### What you need to do
Extract the lines of the listing from the line with "How do I perform: Click" up to and including the line with "Action: (830, 326)", and reproduce them without any changes.

### Task inputs
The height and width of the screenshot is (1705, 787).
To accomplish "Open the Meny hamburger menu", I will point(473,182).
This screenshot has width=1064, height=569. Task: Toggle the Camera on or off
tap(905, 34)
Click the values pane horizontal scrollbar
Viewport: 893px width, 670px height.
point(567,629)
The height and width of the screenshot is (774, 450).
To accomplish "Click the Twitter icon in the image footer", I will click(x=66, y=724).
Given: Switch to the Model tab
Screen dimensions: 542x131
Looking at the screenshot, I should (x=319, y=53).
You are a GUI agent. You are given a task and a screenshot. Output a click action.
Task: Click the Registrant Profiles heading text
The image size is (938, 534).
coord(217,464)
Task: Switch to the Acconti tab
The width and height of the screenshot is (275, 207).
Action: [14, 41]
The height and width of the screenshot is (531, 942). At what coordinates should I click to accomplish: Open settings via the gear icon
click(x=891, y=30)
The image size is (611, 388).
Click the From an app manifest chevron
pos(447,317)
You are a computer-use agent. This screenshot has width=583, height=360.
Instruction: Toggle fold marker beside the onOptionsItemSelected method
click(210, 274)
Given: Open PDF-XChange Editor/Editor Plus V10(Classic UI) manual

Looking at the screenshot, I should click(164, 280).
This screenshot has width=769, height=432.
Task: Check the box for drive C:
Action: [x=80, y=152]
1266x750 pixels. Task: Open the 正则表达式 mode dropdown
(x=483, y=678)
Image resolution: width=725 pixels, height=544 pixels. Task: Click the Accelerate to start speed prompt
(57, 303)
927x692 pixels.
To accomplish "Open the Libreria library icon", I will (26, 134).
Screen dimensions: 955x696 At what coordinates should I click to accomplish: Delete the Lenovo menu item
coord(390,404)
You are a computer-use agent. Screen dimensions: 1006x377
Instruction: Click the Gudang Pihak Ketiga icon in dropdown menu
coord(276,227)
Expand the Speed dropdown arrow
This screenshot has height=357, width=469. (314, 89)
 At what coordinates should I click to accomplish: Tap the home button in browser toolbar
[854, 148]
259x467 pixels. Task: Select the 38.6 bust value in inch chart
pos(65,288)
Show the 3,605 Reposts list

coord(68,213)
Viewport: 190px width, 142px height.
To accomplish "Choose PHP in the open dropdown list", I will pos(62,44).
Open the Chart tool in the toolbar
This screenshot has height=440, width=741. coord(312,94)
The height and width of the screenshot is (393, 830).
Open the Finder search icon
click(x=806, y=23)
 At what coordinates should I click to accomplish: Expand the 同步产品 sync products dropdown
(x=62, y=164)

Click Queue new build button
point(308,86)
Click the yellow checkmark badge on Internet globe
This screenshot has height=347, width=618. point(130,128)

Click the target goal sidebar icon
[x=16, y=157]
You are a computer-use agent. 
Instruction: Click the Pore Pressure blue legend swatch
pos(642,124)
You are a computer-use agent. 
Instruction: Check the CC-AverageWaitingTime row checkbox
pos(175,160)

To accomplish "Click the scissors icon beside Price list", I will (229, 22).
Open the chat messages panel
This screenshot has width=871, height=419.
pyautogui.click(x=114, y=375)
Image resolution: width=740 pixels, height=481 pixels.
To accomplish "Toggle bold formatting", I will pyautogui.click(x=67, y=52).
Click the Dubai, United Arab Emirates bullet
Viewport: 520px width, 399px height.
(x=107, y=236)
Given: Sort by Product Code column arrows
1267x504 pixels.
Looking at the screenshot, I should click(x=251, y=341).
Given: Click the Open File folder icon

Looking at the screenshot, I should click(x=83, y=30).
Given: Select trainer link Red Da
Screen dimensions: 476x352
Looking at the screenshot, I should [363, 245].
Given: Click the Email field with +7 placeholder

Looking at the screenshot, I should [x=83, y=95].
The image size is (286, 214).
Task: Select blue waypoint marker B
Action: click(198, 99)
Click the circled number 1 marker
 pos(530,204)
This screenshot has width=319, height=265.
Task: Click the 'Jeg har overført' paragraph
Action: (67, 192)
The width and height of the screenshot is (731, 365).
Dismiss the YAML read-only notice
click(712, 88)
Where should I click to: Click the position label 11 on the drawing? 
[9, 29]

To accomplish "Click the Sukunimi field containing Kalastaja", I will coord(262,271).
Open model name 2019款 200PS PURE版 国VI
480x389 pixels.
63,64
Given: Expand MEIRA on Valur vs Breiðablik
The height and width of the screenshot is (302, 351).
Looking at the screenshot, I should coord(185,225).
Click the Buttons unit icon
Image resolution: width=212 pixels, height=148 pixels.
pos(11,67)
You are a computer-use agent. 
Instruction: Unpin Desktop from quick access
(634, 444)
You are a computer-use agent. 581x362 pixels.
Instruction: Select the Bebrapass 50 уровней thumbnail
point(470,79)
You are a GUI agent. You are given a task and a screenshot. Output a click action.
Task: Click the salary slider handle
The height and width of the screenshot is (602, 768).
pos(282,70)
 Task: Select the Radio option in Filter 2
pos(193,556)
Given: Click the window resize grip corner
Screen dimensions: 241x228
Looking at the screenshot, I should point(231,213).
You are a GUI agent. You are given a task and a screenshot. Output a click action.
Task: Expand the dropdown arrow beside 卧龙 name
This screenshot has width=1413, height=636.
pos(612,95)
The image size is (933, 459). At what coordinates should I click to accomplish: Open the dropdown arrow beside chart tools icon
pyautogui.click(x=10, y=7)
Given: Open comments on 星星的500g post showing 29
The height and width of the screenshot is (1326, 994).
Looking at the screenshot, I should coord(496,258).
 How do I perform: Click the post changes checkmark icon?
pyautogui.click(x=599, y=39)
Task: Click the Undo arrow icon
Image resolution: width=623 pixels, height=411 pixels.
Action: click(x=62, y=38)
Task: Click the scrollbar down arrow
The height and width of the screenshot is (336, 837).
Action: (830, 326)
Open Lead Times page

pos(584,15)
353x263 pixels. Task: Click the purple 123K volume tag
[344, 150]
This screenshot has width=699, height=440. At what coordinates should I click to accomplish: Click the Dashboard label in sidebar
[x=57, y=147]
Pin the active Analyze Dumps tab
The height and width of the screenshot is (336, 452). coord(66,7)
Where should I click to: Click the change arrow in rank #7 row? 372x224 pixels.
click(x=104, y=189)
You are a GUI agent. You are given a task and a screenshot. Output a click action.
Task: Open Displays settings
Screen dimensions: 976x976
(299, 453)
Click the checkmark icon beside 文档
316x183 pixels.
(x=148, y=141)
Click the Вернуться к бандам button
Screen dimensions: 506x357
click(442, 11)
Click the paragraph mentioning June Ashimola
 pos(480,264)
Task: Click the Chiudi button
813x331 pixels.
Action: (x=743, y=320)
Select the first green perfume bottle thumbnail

### Written response
 How do I perform: Click the post changes checkmark icon?
pyautogui.click(x=599, y=39)
Task: Click the Undo arrow icon
Image resolution: width=623 pixels, height=411 pixels.
Action: click(x=62, y=38)
Task: Click the scrollbar down arrow
The height and width of the screenshot is (336, 837).
Action: (830, 326)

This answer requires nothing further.